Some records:

<<<<

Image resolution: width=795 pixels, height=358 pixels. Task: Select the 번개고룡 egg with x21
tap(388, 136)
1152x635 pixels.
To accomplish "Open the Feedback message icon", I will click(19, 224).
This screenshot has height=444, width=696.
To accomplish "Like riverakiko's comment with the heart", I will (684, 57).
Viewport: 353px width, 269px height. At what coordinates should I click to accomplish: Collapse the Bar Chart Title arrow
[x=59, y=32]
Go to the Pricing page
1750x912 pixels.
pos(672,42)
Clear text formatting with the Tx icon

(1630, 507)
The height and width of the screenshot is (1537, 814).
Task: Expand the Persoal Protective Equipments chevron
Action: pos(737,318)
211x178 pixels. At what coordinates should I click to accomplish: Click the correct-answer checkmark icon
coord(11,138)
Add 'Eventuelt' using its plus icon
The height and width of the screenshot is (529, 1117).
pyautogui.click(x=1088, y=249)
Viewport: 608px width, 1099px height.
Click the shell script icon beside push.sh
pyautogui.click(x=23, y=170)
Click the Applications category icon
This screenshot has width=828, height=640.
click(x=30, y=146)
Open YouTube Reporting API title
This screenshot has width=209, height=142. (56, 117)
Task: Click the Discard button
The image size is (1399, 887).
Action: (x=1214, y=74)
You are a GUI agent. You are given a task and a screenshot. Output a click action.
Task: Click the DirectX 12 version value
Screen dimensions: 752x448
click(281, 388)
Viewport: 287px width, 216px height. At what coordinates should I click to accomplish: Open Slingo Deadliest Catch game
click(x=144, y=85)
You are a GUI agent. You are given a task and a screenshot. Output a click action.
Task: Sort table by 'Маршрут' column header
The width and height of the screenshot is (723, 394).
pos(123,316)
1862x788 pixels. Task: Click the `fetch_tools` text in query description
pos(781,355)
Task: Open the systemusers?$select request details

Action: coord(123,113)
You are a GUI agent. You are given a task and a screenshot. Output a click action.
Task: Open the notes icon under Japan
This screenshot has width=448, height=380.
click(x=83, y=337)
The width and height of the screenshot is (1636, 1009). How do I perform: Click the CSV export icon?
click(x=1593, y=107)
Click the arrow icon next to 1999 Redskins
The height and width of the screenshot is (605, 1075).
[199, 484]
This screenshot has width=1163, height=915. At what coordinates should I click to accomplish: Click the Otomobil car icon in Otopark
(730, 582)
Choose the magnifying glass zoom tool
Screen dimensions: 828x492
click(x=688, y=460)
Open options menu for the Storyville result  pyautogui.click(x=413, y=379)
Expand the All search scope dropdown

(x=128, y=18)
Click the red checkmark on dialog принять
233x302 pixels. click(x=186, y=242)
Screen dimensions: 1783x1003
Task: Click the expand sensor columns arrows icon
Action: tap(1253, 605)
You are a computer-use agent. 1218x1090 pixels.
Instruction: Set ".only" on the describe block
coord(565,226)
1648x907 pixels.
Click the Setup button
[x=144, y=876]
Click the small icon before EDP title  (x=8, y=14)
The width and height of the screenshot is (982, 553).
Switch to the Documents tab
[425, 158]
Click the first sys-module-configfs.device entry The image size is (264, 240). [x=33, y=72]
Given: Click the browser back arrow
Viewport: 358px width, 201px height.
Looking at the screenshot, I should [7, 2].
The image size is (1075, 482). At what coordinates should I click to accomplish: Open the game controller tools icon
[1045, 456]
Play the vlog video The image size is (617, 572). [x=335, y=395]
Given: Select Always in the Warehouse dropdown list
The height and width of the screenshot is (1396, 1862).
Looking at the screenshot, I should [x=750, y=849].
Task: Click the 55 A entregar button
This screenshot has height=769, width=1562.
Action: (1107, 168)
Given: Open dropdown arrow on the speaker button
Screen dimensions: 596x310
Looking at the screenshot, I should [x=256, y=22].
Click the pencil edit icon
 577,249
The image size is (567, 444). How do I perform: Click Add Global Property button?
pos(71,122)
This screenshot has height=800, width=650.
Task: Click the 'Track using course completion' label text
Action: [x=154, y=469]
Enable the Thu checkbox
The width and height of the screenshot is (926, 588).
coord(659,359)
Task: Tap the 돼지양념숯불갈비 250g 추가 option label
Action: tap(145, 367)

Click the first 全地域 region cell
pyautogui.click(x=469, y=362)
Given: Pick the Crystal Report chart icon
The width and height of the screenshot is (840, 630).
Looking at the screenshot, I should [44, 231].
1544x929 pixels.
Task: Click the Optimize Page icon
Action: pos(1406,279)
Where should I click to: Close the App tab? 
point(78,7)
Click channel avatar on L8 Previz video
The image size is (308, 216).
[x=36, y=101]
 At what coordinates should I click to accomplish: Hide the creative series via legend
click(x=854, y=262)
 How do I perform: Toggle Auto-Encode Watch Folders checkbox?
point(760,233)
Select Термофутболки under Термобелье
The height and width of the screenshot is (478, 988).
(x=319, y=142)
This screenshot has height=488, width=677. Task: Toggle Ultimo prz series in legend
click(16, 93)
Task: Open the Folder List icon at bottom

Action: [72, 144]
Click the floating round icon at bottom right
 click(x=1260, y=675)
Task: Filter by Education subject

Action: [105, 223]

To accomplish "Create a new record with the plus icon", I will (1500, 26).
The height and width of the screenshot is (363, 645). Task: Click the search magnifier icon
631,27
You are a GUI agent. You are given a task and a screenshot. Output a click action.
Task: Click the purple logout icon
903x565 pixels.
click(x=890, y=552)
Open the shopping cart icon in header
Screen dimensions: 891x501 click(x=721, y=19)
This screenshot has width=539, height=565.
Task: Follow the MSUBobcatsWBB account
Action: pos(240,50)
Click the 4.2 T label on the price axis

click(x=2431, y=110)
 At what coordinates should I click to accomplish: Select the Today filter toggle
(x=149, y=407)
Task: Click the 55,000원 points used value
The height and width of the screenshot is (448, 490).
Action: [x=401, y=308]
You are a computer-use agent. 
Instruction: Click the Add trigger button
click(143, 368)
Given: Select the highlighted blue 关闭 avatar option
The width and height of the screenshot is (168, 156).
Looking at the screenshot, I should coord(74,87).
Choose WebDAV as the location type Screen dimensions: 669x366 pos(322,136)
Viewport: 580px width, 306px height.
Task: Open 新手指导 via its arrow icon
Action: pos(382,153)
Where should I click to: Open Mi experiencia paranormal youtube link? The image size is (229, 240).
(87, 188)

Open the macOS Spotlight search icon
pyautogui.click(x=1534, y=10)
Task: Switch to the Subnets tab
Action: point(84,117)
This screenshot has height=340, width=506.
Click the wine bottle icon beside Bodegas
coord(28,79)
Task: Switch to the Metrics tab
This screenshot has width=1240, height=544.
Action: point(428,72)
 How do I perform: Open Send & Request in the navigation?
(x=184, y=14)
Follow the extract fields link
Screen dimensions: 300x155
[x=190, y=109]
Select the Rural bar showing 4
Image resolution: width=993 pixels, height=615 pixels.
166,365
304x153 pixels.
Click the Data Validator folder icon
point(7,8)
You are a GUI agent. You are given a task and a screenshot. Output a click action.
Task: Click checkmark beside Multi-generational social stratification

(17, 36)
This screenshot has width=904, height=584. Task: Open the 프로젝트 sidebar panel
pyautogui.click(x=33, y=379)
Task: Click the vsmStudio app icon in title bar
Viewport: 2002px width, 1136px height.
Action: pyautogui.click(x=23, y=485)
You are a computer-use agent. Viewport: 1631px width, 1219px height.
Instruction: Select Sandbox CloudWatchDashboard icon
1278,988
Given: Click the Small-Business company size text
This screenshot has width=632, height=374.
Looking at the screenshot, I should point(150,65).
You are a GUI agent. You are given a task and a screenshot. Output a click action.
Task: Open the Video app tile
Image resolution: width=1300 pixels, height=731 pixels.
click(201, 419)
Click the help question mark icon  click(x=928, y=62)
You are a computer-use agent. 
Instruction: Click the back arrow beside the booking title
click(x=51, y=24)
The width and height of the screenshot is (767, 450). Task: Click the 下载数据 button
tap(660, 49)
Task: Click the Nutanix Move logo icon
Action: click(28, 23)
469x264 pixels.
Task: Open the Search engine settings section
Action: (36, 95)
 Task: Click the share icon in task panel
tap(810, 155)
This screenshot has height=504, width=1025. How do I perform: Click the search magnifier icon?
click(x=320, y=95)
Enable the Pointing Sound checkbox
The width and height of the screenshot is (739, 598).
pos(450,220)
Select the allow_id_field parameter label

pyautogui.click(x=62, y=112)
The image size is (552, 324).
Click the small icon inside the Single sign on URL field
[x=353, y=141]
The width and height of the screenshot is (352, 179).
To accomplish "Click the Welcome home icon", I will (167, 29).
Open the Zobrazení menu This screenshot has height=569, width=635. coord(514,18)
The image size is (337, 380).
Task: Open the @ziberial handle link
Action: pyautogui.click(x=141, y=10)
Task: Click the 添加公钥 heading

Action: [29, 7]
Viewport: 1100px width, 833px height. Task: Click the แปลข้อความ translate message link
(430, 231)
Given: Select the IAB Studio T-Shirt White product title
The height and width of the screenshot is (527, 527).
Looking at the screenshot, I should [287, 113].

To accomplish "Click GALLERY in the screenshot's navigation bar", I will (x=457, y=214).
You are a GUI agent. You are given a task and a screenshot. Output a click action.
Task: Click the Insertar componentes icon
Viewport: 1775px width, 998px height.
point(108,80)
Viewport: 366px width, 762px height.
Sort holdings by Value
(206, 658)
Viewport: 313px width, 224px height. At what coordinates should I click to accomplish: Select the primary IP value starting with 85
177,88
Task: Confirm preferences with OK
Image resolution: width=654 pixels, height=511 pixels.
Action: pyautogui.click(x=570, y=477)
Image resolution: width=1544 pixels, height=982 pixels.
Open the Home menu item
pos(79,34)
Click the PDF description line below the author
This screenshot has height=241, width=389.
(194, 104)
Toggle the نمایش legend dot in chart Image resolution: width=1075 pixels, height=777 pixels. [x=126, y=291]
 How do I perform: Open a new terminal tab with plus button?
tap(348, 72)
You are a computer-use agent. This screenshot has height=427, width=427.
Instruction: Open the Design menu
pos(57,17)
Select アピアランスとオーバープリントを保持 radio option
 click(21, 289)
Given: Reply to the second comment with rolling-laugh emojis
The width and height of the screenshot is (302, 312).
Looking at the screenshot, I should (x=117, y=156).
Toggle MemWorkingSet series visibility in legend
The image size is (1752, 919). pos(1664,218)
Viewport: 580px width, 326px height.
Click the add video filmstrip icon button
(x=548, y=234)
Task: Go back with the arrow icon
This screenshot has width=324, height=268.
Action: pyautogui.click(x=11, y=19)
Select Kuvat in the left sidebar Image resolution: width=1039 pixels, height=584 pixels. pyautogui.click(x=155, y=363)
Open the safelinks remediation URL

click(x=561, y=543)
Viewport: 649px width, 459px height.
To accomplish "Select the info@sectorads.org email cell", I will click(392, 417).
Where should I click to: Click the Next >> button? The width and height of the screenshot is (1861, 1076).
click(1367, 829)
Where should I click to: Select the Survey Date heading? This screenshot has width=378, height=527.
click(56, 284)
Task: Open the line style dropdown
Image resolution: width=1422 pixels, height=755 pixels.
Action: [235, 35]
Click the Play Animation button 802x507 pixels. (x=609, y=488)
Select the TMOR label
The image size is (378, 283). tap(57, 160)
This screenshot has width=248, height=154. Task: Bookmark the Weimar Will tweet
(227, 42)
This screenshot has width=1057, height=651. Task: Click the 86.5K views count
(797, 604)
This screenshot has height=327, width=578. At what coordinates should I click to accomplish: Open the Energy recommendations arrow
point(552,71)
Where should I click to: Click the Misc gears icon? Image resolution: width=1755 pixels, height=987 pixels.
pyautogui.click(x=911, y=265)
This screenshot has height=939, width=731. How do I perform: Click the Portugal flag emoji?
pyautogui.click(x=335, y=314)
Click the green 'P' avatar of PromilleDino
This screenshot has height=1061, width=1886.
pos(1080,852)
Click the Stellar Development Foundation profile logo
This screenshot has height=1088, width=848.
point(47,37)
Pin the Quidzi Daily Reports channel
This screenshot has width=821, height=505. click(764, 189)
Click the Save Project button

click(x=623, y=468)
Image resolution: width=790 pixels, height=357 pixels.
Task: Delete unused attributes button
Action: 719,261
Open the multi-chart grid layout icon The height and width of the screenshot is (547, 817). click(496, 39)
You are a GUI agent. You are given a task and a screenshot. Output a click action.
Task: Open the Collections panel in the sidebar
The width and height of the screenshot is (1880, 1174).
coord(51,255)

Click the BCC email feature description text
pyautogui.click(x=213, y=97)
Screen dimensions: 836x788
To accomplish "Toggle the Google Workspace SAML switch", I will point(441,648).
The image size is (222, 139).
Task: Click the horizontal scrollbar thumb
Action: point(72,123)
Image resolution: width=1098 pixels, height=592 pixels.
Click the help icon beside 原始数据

>>>>

→ **PROBLEM TO SOLVE**
Quote everything from the line containing "Viewport: 353px width, 269px" down to the line containing "Action: pos(737,318)", both ends included, reproducing those lines exactly.

→ **EXERCISE ANSWER**
Viewport: 353px width, 269px height. At what coordinates should I click to accomplish: Collapse the Bar Chart Title arrow
[x=59, y=32]
Go to the Pricing page
1750x912 pixels.
pos(672,42)
Clear text formatting with the Tx icon

(1630, 507)
The height and width of the screenshot is (1537, 814).
Task: Expand the Persoal Protective Equipments chevron
Action: pos(737,318)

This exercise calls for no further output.